Assignment: Filter the listing below down to the lines with the word "computer" and copy those.

━━━━

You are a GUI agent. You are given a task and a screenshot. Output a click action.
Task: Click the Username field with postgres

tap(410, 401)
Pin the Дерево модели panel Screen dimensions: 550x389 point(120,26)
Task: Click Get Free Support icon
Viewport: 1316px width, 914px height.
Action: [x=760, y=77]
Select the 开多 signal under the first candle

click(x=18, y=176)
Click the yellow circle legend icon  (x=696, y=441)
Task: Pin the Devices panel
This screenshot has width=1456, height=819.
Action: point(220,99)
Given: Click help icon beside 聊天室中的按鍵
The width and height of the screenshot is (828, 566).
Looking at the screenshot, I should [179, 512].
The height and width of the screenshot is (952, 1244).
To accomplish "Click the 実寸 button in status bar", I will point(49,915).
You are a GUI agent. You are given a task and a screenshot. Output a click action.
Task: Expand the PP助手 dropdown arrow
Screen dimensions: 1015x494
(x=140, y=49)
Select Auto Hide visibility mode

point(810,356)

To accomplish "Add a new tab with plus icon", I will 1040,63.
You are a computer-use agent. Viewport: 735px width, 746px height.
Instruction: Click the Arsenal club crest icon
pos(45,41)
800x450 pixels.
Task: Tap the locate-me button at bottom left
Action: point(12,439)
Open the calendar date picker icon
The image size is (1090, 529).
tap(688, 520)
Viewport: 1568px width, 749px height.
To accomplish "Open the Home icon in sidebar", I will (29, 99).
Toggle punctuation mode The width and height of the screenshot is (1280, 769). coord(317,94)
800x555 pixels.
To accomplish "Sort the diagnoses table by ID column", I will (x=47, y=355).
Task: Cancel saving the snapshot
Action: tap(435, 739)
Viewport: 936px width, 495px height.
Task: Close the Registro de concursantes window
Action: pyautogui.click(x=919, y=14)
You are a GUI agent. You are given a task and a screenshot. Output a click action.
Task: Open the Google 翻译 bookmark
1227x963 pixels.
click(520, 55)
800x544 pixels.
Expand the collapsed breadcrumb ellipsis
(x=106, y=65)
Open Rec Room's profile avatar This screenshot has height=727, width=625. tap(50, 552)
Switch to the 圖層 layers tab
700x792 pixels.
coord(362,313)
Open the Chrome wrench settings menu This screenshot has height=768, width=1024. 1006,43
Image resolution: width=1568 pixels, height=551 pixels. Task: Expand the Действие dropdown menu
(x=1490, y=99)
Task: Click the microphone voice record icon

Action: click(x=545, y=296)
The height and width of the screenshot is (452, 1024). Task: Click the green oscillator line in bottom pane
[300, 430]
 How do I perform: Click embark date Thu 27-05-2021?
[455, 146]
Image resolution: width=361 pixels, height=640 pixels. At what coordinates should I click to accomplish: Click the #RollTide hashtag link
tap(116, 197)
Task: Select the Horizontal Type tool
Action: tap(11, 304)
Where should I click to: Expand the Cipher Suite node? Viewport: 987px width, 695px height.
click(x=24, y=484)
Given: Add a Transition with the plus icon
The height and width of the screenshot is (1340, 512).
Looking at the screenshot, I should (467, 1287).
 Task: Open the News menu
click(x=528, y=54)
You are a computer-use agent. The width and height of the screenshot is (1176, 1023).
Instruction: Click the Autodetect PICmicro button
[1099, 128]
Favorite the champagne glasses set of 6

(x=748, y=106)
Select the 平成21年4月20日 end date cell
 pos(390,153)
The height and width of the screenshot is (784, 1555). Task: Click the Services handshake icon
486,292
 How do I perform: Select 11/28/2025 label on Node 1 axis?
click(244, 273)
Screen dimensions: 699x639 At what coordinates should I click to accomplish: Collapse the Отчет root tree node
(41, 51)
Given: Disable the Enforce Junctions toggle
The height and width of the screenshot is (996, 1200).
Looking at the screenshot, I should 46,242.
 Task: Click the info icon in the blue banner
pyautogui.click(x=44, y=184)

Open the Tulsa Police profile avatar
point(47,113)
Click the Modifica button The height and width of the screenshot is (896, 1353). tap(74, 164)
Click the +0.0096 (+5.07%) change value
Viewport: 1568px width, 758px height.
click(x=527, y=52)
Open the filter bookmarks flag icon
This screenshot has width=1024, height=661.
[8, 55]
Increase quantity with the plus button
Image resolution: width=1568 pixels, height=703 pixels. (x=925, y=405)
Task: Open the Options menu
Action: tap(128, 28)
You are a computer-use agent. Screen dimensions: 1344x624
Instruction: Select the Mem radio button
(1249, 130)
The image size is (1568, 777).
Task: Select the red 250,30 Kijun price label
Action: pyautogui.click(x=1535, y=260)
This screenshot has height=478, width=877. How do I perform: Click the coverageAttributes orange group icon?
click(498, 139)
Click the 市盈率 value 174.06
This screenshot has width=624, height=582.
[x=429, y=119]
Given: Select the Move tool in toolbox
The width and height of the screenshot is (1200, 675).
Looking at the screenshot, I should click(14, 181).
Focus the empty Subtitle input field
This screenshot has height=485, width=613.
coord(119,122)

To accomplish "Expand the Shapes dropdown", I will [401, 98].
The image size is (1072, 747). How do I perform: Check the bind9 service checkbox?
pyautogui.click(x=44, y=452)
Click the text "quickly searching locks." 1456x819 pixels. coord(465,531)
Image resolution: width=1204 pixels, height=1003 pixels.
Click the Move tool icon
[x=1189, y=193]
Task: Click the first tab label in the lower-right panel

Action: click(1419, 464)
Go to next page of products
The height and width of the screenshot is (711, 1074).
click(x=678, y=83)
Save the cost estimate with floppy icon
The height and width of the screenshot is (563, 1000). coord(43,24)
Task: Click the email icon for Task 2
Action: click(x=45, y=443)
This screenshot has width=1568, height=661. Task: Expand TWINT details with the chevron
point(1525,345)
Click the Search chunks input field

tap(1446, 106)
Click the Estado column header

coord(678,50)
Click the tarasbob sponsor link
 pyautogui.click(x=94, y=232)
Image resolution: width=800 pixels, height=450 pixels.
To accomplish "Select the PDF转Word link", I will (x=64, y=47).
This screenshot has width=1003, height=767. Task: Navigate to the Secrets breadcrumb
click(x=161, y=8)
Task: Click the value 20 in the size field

━━━━

The answer:
You are a computer-use agent. Viewport: 735px width, 746px height.
You are a computer-use agent. The width and height of the screenshot is (1176, 1023).
You are a computer-use agent. Screen dimensions: 1344x624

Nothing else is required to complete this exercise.